I know that it depends on how much we use, but we just need kind of a rough idea... and i know that for some people a high price might be normal, and a really low price might be normal for others, but its nice to see a range so we will knw where to place ourselves 

Thanks in advance!


----------



## JandE

I paid $326 for 3 months electric in a *1 bedroom apartment (70sqm)* Nov 2015 to Jan 2016.
But this was with very little air-con use. It was in Gold Coast, QLD, not Sydney, and I was away for about 3 weeks. I guess it should have been a bit higher. (Ave 10.1kWh per day)

The weird thing is that we are now in a 4 bed house, although with no air-con use, and our bill looks very similar, based on kWh usage. (9.92kwh per day).
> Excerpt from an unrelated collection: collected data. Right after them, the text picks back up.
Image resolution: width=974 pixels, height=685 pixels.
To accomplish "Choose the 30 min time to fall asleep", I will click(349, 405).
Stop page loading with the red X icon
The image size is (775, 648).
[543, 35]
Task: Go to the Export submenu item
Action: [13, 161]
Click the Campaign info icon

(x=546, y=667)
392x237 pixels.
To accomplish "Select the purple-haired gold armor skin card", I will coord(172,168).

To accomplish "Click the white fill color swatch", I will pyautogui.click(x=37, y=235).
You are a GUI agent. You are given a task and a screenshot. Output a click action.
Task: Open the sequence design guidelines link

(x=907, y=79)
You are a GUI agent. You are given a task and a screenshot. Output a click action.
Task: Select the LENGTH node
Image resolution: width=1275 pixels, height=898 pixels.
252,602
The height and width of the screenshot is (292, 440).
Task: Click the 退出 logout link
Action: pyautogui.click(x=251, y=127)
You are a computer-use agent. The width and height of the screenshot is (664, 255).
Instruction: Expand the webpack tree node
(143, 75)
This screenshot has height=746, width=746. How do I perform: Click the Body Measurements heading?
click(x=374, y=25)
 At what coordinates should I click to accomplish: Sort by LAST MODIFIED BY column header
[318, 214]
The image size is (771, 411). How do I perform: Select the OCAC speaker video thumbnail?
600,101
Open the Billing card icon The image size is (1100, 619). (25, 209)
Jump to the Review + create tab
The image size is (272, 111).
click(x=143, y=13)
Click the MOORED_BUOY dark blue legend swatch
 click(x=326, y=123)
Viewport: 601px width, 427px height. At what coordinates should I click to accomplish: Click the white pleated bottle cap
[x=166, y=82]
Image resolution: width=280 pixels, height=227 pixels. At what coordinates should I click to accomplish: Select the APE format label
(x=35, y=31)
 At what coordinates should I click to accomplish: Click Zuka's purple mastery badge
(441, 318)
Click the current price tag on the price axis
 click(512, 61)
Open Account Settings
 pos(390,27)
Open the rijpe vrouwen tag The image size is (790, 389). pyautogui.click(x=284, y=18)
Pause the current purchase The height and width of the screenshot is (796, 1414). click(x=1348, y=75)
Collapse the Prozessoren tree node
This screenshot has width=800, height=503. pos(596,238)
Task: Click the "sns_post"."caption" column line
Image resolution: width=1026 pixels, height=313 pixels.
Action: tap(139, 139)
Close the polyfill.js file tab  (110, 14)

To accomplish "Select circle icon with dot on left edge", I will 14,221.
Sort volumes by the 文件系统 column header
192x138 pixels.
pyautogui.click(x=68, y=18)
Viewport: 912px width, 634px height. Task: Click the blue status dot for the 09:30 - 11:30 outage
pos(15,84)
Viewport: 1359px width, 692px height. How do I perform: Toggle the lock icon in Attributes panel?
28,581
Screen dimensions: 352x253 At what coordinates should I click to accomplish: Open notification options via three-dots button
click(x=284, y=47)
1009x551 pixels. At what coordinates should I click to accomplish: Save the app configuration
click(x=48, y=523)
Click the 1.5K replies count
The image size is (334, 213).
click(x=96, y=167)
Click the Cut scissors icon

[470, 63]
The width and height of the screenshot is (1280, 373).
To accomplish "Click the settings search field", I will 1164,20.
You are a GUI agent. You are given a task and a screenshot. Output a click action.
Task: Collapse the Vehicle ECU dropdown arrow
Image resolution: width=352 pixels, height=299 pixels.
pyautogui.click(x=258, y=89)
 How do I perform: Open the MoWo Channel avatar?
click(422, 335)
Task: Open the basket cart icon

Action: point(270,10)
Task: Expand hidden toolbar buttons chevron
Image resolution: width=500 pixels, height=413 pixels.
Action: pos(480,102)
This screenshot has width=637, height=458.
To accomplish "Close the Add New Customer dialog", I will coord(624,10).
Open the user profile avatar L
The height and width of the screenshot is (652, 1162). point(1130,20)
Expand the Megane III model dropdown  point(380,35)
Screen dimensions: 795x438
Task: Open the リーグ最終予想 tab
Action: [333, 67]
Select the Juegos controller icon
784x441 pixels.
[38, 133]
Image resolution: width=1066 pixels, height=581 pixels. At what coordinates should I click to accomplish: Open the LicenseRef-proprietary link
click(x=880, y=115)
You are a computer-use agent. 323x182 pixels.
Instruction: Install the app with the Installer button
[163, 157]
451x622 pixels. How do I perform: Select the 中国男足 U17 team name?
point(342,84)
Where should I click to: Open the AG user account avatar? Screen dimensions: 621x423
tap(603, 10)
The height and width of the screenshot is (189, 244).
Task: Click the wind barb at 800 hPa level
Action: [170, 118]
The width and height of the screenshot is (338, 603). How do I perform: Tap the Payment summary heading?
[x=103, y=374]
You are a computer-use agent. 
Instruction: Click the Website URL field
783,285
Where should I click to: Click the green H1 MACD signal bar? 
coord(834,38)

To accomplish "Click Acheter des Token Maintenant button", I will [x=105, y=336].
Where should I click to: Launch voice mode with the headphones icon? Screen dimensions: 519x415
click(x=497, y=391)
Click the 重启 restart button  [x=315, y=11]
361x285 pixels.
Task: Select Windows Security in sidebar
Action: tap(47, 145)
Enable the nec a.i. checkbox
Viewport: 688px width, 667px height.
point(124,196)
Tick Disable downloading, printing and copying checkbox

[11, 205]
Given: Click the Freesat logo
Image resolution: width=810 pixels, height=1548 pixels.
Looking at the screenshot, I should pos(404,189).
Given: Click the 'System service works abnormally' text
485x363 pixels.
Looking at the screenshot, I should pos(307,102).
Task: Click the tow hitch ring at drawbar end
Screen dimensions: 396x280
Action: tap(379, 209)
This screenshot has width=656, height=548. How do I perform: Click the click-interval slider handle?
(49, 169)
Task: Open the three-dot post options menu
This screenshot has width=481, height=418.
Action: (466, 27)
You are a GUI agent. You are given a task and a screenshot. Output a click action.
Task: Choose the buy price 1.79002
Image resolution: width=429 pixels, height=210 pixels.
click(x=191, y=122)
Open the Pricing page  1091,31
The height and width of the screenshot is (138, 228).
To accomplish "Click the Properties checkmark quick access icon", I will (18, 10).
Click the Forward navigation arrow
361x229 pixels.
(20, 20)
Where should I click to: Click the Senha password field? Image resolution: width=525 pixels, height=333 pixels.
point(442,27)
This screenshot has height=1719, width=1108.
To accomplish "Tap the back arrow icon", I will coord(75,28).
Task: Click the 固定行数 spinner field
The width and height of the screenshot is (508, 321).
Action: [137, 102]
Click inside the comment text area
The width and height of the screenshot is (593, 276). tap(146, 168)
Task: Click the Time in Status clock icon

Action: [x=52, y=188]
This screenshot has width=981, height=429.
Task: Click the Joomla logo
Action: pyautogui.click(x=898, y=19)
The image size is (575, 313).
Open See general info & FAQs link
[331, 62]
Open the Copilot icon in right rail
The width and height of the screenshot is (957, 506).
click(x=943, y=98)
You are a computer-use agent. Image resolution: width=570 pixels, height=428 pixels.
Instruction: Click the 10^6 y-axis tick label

From my experience, the quality/age of the fridge is the killer, as the largest power use after air-con.

I almost forgot, another variable: Hot water !!
That was electric in the apartment, but its Gas in the house. That too will make a massive difference.

For comparison: a group of four 19-21 yr olds (_not really cost concerned_) in a 4 bed house paid $560 for 3 months electric


----------



## Mish

We are in Brisbane.

We pay roughly $400 per quarter in summer (have air con running most nights) and $340 in winter per quarter. This is for a 3 bedroom house.

Water is a huge variable. We have a garden which needs to be watered otherwise the plants die. It gets watered more in summer time than winter so water can be anything from $300 to $500 a quarter.

We don't have gas so I can't comment on that one.


----------



## JandE

Cost of gas.
We moved to a house in mid December last year and had new gas bottles installed. No piped gas in this area.

In mid May one bottle became empty and the exchange cost $140.
So $140 for gas for 5 months, used for hot water and gas hob cooking. 
So $28 per month.


----------